The Age of Anne Boleyn. IV


© Wendy J. Dunn

Anne's relationship with the twenty-year old Henry Percy, later Earl of Northumberland, needs to be considered here too. This relationship, documented by George Cavendish as well as later brought up during the trial for Anne's life, possessed all the hallmarks of 'first love,' both of them entering into this relationship as if naive of how their lives were controlled by their place in Tudor society. Moreover, there are potent hints suggesting that Anne and Percy may have precontracted themselves to one another, which would have put into question the legality of any future marriage entered into by Anne and Percy. (13)
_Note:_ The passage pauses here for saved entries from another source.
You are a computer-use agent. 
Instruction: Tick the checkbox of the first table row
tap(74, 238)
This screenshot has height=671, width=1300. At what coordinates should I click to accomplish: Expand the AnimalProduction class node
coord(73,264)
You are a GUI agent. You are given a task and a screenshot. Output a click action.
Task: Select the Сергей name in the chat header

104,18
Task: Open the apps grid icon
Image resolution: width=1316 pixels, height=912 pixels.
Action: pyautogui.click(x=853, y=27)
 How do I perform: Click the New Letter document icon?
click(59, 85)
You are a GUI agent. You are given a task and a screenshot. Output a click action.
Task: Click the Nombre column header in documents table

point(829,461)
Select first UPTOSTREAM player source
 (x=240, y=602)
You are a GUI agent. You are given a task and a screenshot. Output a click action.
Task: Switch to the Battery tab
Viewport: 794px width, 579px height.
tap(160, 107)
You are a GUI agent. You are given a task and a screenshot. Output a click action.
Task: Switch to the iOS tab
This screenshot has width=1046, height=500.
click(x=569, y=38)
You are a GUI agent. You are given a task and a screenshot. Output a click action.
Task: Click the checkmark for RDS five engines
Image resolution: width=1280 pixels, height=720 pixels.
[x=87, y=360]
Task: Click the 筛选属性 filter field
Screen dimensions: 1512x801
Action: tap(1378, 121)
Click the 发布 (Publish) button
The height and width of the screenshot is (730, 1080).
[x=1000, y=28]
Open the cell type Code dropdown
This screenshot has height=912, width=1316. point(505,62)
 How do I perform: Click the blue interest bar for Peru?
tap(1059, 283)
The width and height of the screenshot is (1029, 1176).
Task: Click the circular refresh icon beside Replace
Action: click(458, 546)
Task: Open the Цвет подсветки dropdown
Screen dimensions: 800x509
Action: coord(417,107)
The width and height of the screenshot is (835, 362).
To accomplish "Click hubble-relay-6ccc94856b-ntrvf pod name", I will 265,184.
Disregarding Percy's loud protests that he had committed himself to Anne Boleyn, Wolsey broke up their relationship, Percy being married in quick haste to Mary Talbot. It was a marriage doomed to failure from the start. As for Anne and Percy? Because of their youth, this break-up apparently hit them both hard, making them never forget what had happened. Was it just a coincidence that the man leading the party to arrest Wolsey for treason was none other than Percy? And Anne said later that she rather had been Henry's Countess (meaning, Percy's wife) than Henry's Queen. When the verdict of Anne's execution was delivered, Percy, a judge at her trial, fainted.

In 1876, St. Peter's ad Vincula, a chapel situated at the north-end of Tower Green, was remodelled extensively. Part of the project involved repairing the floor, under which were the remains of - amongst others- Anne Boleyn, Katherine Howard and Jane Grey. Close to the choir chapel, a 'beheaded' woman's skeleton was found under a paving stone. A medical examiner described the exhumed skeleton as having a "delicate frame with a small neck, "as one would expect of a skeleton belonging to Anne Boleyn, a female beheaded in her middle or late twenties.(14)

Thus, it was concluded that these bones were indeed the bones of Anne Boleyn.(15) As Katherine and Jane Grey, both also buried at St. Peters and believed identified during these excavations, were teenagers (respectively, nineteen and sixteen) and executed before bearing children, I believe the differences between skeletons would have been apparent. I have no doubt the bones found in 1876 were indeed those of Anne Boleyn.

So how do we briefly summarise society attitudes to 'age' at this time? Life was far shorter then- with an average life expectation somewhere around forty years. However, just because life was brief does not mean people of the period automatically regarded those in their thirties as 'old.' Nevertheless, we have to keep in mind that life was much harder then and consequently people did age faster than what we see today in the Western world.